The Bone Inspector leaned in to inspect it. "There are handholds cut into the stone." He tucked his staff into the back of his shirt and levered himself over the lip. "Don't know why they made these things so bloody lethal. One slip and there'll be a mess on the floor."

The Bone Inspector had disappeared from view and Tom was just about to follow when they heard the faintest sound behind them. They spun round to find the corridor filled with Fomorii. And at the head of them was a frantically fluttering mass of crows.

Church had sheathed Caledfwlch to open the doorway, but it was back in his hand in an instant. Before the first Fomorii could move, he was advancing quickly, swinging the Sword back and forth in an arc. His target was Mollecht, the leader, the most powerful. Faced with the enemy, the Sword was even more alive in his hands than he recalled. Its subtle shifts of weight forced his hand in different directions to make the most exacting of strikes, while at times he felt it squirm so hard it almost leapt from his fingers.

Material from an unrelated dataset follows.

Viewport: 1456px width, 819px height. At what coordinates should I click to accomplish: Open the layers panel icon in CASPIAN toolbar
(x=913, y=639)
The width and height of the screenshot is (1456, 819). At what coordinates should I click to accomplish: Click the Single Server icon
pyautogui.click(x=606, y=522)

But before he had gone three paces, the Fomorii had closed around Mollecht to protect him. They were obviously aware of Caledfwlch's abilities, but they showed no sign of self-preservation at all. Church carved through them as they flooded forwards ceaselessly, the bodies falling then shrivelling to nothing at each cut of the blade.

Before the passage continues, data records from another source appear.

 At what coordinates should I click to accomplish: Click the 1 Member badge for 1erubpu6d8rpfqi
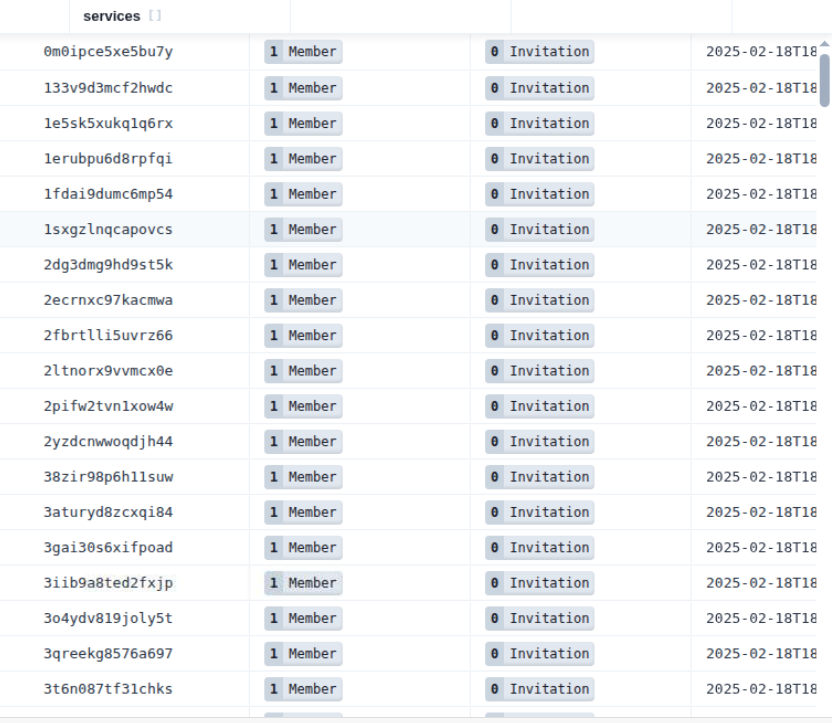coord(303,158)
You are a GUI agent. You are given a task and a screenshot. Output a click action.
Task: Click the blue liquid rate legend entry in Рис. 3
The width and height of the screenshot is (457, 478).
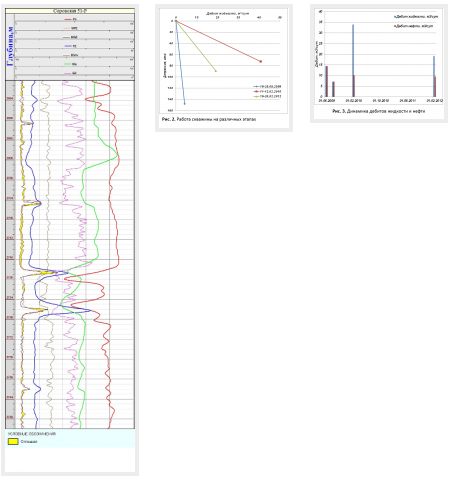416,16
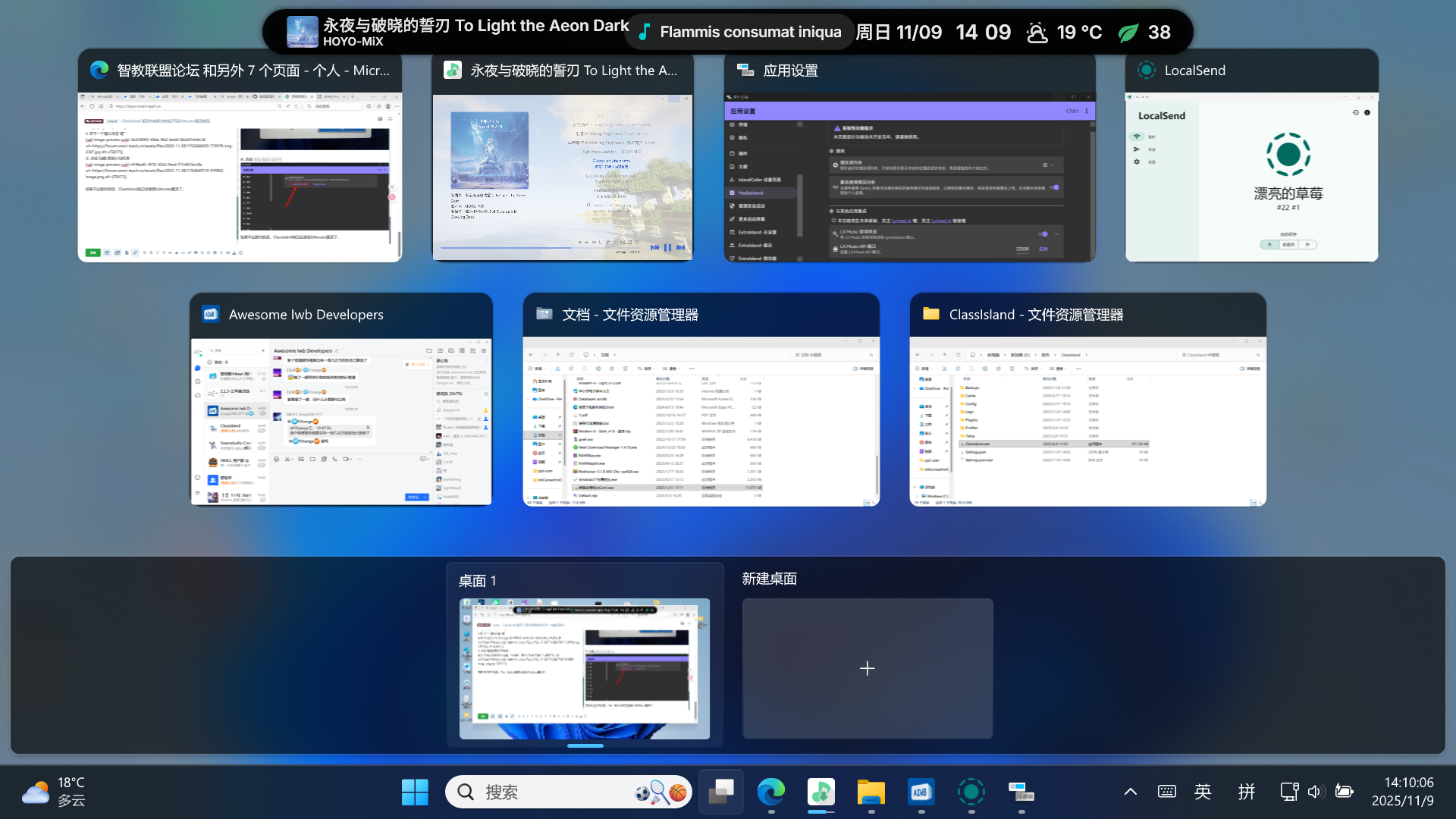The image size is (1456, 819).
Task: Expand the hidden tray icons chevron
Action: 1130,792
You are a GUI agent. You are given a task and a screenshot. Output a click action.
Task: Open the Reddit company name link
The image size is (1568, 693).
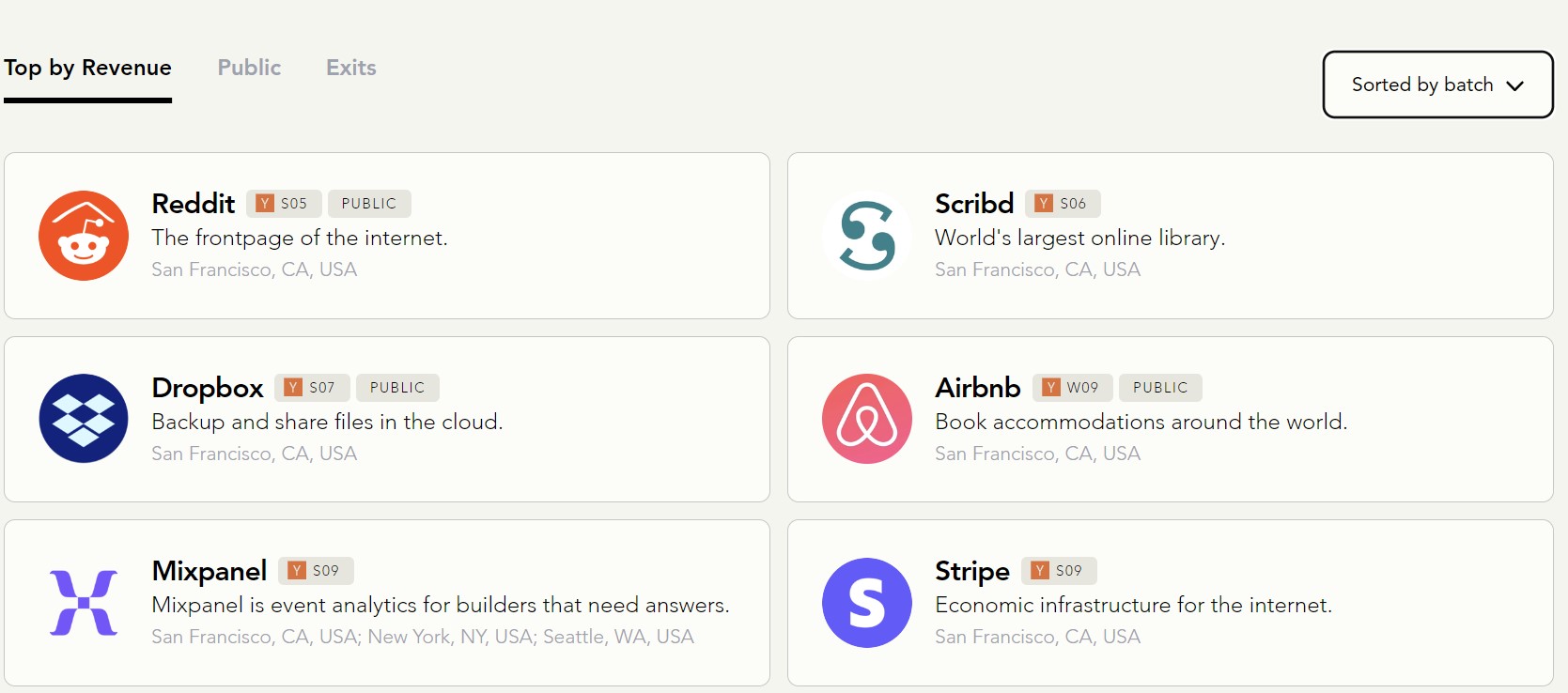click(x=194, y=204)
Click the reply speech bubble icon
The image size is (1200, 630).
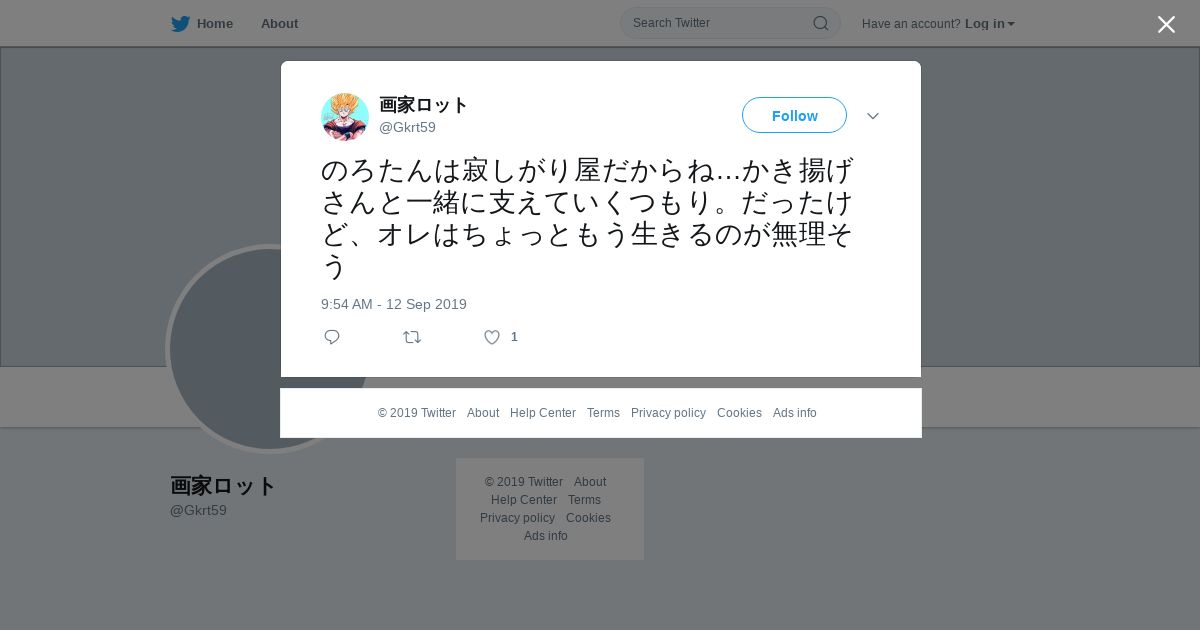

Sweat rolled off him as he hacked and lunged in the sweltering heat. Eventually he began to make some headway. Soon he could see Mollecht once more, directing the Fomorii silently. It was enough to drive him to renew his efforts. He hit one high, spun round and caught another low, and then took out three with one blow. And then Mollecht stood before him once more.

But the hideous creature was prepared. As the final Fomorii fell away, Church saw the birds moving aside to open a hole that revealed the entity inside; his mind was as unable to accept it as the first time he had witnessed it at Tintagel. The energy inside the hole was already swirling and on the brink of erupting.

Tom thrust Church out of the way. The blast hit the Rhymer full on and within a second the blood was starting to seep through his pores. Church had no time to help. The Sword was tugging at his hand, as aware of the opportunity as Church himself. Mollecht had drained himself. It would be a moment or two before he had the strength to make another attack, or even to defend himself. The hole was already closing. Church drove the Sword horizontally towards the centre of it. The creature would be skewered, finally.

The dark shape exploded out of nowhere. Church only caught the briefest glimpse out of the corner of his eye before it slammed into him with force, knocking him to the hard stone floor. Caledfwlch went flying from his grip.

"Do I have to do everything round here?"

The voice stunned Church just enough to hamper his reactions, and by that time a figure had jumped on to his chest, pinning his arms over his head. He found himself looking up into the monstrous black-veined face of Callow. He was gloating in every fibre of his being.